(PASSAGE TO READ Opens)
Administrative and Government Law

How Much Money Does the Federal Government Spend Each Year?

A practical look at where federal spending actually goes each year, from Social Security and defense to interest on the national debt.

The federal government spent $7.01 trillion in fiscal year 2025, which ended September 30, 2025. That figure equals roughly 23% of the entire U.S. economy’s output for the year. Spending breaks into three broad buckets: mandatory programs like Social Security and Medicare that run on autopilot, discretionary programs that Congress funds annually, and interest on the national debt. Each category has grown substantially in recent years, and understanding where these trillions go matters for anyone paying taxes or relying on federal programs.

Total Spending and How It Has Changed

Federal spending has risen sharply over the past several years. In fiscal year 2019, total outlays were about $4.45 trillion. The following year, emergency pandemic-era legislation pushed spending to $6.55 trillion, and in fiscal year 2021, outlays climbed further to $7.25 trillion. Spending pulled back somewhat in fiscal years 2022 and 2023 as temporary programs expired, with 2023 outlays landing around $6.2 trillion. By fiscal year 2025, total outlays had climbed back to $7.01 trillion even without a comparable emergency.
(PASSAGE TO READ Closes)
(DATA BELOW Opens)
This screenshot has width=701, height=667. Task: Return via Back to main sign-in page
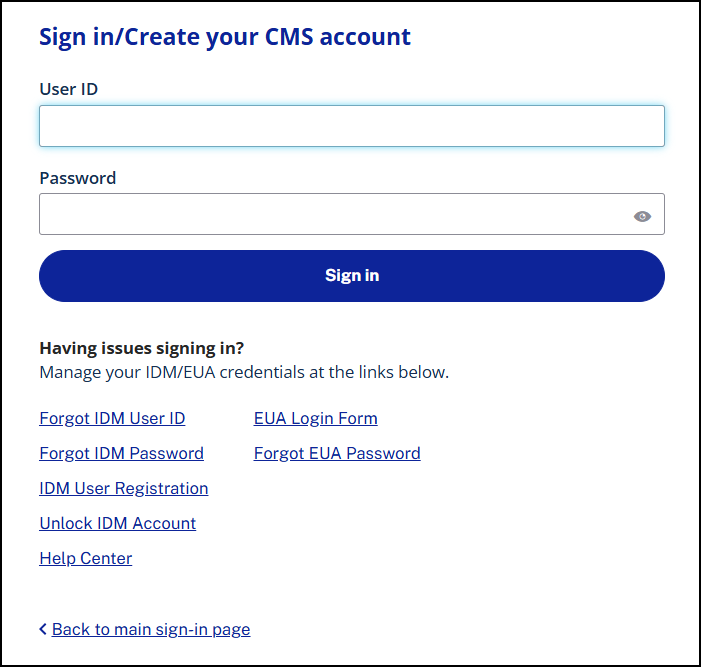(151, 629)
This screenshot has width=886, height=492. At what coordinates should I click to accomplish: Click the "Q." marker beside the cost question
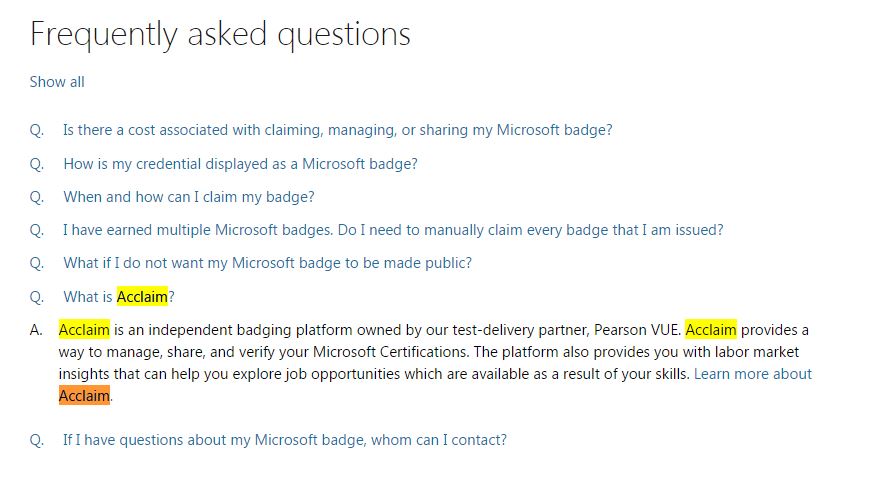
(DATA BELOW Closes)
WORK TO BE COMPLETED: Using the article on federal spending, state what total federal outlays were in fiscal year 2019.

RESPONSE BOX: About $4.45 trillion.